Can you copy out the whole listing below line for line, without changing a single character?
┄┄┄┄┄┄┄┄┄┄
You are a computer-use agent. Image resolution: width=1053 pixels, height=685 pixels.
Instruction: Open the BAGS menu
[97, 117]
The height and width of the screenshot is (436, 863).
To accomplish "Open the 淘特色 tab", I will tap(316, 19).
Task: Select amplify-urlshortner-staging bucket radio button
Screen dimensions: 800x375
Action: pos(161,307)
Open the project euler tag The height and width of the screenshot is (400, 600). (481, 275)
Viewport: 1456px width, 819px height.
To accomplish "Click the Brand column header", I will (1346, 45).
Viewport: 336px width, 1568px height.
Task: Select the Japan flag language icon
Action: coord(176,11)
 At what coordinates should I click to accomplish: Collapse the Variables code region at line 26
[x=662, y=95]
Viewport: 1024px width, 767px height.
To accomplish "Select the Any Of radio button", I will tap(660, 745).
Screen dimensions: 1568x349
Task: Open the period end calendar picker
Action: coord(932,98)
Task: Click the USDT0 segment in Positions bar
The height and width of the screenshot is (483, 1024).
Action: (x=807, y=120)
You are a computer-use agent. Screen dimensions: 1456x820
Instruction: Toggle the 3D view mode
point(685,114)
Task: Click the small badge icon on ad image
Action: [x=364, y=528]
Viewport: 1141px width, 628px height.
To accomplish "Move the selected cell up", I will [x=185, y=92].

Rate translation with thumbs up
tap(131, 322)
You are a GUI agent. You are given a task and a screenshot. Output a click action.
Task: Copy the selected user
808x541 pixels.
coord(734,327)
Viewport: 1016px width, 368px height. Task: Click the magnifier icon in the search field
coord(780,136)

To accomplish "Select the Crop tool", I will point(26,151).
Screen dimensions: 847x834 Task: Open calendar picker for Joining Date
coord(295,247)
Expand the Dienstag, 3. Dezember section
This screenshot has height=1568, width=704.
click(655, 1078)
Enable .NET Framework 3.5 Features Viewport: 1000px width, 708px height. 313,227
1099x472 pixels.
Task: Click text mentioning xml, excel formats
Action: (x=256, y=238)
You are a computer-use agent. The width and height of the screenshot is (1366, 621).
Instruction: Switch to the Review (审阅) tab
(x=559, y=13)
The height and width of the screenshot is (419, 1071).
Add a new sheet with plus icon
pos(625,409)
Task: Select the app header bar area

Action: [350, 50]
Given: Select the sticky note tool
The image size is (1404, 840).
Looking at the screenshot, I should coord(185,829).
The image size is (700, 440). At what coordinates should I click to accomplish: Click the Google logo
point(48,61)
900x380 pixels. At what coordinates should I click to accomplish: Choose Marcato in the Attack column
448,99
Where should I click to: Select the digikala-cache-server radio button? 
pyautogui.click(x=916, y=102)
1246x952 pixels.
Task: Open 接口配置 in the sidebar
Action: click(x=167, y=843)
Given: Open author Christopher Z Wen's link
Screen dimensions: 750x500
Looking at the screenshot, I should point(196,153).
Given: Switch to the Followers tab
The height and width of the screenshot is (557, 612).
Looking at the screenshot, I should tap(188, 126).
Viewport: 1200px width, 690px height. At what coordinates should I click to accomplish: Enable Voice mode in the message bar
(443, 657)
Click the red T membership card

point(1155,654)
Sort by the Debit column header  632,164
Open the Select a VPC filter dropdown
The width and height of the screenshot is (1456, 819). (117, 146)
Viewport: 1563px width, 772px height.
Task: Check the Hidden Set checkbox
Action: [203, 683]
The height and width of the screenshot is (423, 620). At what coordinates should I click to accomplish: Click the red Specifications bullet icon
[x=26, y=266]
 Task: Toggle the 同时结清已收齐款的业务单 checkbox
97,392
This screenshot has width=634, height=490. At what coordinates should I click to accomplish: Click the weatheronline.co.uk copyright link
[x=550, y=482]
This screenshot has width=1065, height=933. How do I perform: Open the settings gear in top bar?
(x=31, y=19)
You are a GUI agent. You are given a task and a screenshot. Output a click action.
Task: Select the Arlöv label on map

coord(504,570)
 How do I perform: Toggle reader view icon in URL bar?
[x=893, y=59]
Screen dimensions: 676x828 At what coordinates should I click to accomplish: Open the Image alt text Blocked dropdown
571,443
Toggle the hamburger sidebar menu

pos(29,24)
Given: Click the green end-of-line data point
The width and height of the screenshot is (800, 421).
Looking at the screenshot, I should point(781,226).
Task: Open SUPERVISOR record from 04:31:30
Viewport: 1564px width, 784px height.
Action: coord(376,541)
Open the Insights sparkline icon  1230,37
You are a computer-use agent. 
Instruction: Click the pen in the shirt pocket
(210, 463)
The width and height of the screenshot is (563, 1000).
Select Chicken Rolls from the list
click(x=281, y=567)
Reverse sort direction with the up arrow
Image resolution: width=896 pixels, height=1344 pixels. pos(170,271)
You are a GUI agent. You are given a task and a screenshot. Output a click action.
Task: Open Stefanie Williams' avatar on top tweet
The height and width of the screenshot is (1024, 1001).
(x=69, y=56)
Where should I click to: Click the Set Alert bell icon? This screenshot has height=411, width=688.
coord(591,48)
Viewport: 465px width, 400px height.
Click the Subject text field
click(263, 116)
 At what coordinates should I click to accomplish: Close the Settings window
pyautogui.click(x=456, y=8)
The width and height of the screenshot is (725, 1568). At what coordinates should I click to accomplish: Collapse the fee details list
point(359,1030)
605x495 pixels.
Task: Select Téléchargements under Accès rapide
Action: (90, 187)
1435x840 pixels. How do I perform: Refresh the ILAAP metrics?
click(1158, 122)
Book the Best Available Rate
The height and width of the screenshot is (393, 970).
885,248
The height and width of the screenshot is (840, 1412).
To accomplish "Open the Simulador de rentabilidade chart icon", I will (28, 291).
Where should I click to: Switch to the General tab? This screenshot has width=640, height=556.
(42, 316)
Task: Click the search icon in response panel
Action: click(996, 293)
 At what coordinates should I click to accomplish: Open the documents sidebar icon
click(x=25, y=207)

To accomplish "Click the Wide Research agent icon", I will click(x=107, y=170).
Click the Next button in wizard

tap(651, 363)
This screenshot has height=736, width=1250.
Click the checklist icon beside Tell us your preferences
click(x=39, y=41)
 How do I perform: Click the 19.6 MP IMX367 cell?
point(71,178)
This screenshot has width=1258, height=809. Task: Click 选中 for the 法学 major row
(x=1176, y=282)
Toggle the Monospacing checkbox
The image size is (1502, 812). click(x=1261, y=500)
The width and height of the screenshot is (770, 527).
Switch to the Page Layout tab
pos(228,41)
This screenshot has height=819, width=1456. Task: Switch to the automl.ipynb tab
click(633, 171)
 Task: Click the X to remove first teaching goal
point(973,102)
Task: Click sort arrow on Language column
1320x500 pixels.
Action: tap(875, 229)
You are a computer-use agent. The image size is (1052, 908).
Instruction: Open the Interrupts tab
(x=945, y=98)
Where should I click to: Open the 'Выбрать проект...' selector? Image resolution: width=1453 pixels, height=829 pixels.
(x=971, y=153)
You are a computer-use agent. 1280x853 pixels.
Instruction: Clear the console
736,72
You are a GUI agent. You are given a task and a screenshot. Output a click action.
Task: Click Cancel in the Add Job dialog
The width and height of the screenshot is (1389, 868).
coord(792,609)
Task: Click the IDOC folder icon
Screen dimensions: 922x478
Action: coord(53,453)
┄┄┄┄┄┄┄┄┄┄
→ Expected answer:
You are a computer-use agent. Image resolution: width=1053 pixels, height=685 pixels.
Instruction: Open the BAGS menu
[97, 117]
The height and width of the screenshot is (436, 863).
To accomplish "Open the 淘特色 tab", I will tap(316, 19).
Task: Select amplify-urlshortner-staging bucket radio button
Screen dimensions: 800x375
Action: pos(161,307)
Open the project euler tag The height and width of the screenshot is (400, 600). (481, 275)
Viewport: 1456px width, 819px height.
To accomplish "Click the Brand column header", I will (1346, 45).
Viewport: 336px width, 1568px height.
Task: Select the Japan flag language icon
Action: coord(176,11)
 At what coordinates should I click to accomplish: Collapse the Variables code region at line 26
[x=662, y=95]
Viewport: 1024px width, 767px height.
To accomplish "Select the Any Of radio button", I will tap(660, 745).
Screen dimensions: 1568x349
Task: Open the period end calendar picker
Action: coord(932,98)
Task: Click the USDT0 segment in Positions bar
The height and width of the screenshot is (483, 1024).
Action: (x=807, y=120)
You are a computer-use agent. Screen dimensions: 1456x820
Instruction: Toggle the 3D view mode
point(685,114)
Task: Click the small badge icon on ad image
Action: [x=364, y=528]
Viewport: 1141px width, 628px height.
To accomplish "Move the selected cell up", I will [x=185, y=92].

Rate translation with thumbs up
tap(131, 322)
You are a GUI agent. You are given a task and a screenshot. Output a click action.
Task: Copy the selected user
808x541 pixels.
coord(734,327)
Viewport: 1016px width, 368px height. Task: Click the magnifier icon in the search field
coord(780,136)

To accomplish "Select the Crop tool", I will point(26,151).
Screen dimensions: 847x834 Task: Open calendar picker for Joining Date
coord(295,247)
Expand the Dienstag, 3. Dezember section
This screenshot has height=1568, width=704.
click(655, 1078)
Enable .NET Framework 3.5 Features Viewport: 1000px width, 708px height. 313,227
1099x472 pixels.
Task: Click text mentioning xml, excel formats
Action: (x=256, y=238)
You are a computer-use agent. The width and height of the screenshot is (1366, 621).
Instruction: Switch to the Review (审阅) tab
(x=559, y=13)
The height and width of the screenshot is (419, 1071).
Add a new sheet with plus icon
pos(625,409)
Task: Select the app header bar area

Action: [350, 50]
Given: Select the sticky note tool
The image size is (1404, 840).
Looking at the screenshot, I should coord(185,829).
The image size is (700, 440). At what coordinates should I click to accomplish: Click the Google logo
point(48,61)
900x380 pixels. At what coordinates should I click to accomplish: Choose Marcato in the Attack column
448,99
Where should I click to: Select the digikala-cache-server radio button? 
pyautogui.click(x=916, y=102)
1246x952 pixels.
Task: Open 接口配置 in the sidebar
Action: click(x=167, y=843)
Given: Open author Christopher Z Wen's link
Screen dimensions: 750x500
Looking at the screenshot, I should point(196,153).
Given: Switch to the Followers tab
The height and width of the screenshot is (557, 612).
Looking at the screenshot, I should tap(188, 126).
Viewport: 1200px width, 690px height. At what coordinates should I click to accomplish: Enable Voice mode in the message bar
(443, 657)
Click the red T membership card

point(1155,654)
Sort by the Debit column header  632,164
Open the Select a VPC filter dropdown
The width and height of the screenshot is (1456, 819). (117, 146)
Viewport: 1563px width, 772px height.
Task: Check the Hidden Set checkbox
Action: [203, 683]
The height and width of the screenshot is (423, 620). At what coordinates should I click to accomplish: Click the red Specifications bullet icon
[x=26, y=266]
 Task: Toggle the 同时结清已收齐款的业务单 checkbox
97,392
This screenshot has width=634, height=490. At what coordinates should I click to accomplish: Click the weatheronline.co.uk copyright link
[x=550, y=482]
This screenshot has width=1065, height=933. How do I perform: Open the settings gear in top bar?
(x=31, y=19)
You are a GUI agent. You are given a task and a screenshot. Output a click action.
Task: Select the Arlöv label on map

coord(504,570)
 How do I perform: Toggle reader view icon in URL bar?
[x=893, y=59]
Screen dimensions: 676x828 At what coordinates should I click to accomplish: Open the Image alt text Blocked dropdown
571,443
Toggle the hamburger sidebar menu

pos(29,24)
Given: Click the green end-of-line data point
The width and height of the screenshot is (800, 421).
Looking at the screenshot, I should point(781,226).
Task: Open SUPERVISOR record from 04:31:30
Viewport: 1564px width, 784px height.
Action: coord(376,541)
Open the Insights sparkline icon  1230,37
You are a computer-use agent. 
Instruction: Click the pen in the shirt pocket
(210, 463)
The width and height of the screenshot is (563, 1000).
Select Chicken Rolls from the list
click(x=281, y=567)
Reverse sort direction with the up arrow
Image resolution: width=896 pixels, height=1344 pixels. pos(170,271)
You are a GUI agent. You are given a task and a screenshot. Output a click action.
Task: Open Stefanie Williams' avatar on top tweet
The height and width of the screenshot is (1024, 1001).
(x=69, y=56)
Where should I click to: Click the Set Alert bell icon? This screenshot has height=411, width=688.
coord(591,48)
Viewport: 465px width, 400px height.
Click the Subject text field
click(263, 116)
 At what coordinates should I click to accomplish: Close the Settings window
pyautogui.click(x=456, y=8)
The width and height of the screenshot is (725, 1568). At what coordinates should I click to accomplish: Collapse the fee details list
point(359,1030)
605x495 pixels.
Task: Select Téléchargements under Accès rapide
Action: (90, 187)
1435x840 pixels. How do I perform: Refresh the ILAAP metrics?
click(1158, 122)
Book the Best Available Rate
The height and width of the screenshot is (393, 970).
885,248
The height and width of the screenshot is (840, 1412).
To accomplish "Open the Simulador de rentabilidade chart icon", I will (28, 291).
Where should I click to: Switch to the General tab? This screenshot has width=640, height=556.
(42, 316)
Task: Click the search icon in response panel
Action: click(996, 293)
 At what coordinates should I click to accomplish: Open the documents sidebar icon
click(x=25, y=207)

To accomplish "Click the Wide Research agent icon", I will click(x=107, y=170).
Click the Next button in wizard

tap(651, 363)
This screenshot has height=736, width=1250.
Click the checklist icon beside Tell us your preferences
click(x=39, y=41)
 How do I perform: Click the 19.6 MP IMX367 cell?
point(71,178)
This screenshot has width=1258, height=809. Task: Click 选中 for the 法学 major row
(x=1176, y=282)
Toggle the Monospacing checkbox
The image size is (1502, 812). click(x=1261, y=500)
The width and height of the screenshot is (770, 527).
Switch to the Page Layout tab
pos(228,41)
This screenshot has height=819, width=1456. Task: Switch to the automl.ipynb tab
click(633, 171)
 Task: Click the X to remove first teaching goal
point(973,102)
Task: Click sort arrow on Language column
1320x500 pixels.
Action: tap(875, 229)
You are a computer-use agent. The image size is (1052, 908).
Instruction: Open the Interrupts tab
(x=945, y=98)
Where should I click to: Open the 'Выбрать проект...' selector? Image resolution: width=1453 pixels, height=829 pixels.
(x=971, y=153)
You are a computer-use agent. 1280x853 pixels.
Instruction: Clear the console
736,72
You are a GUI agent. You are given a task and a screenshot. Output a click action.
Task: Click Cancel in the Add Job dialog
The width and height of the screenshot is (1389, 868).
coord(792,609)
Task: Click the IDOC folder icon
Screen dimensions: 922x478
Action: coord(53,453)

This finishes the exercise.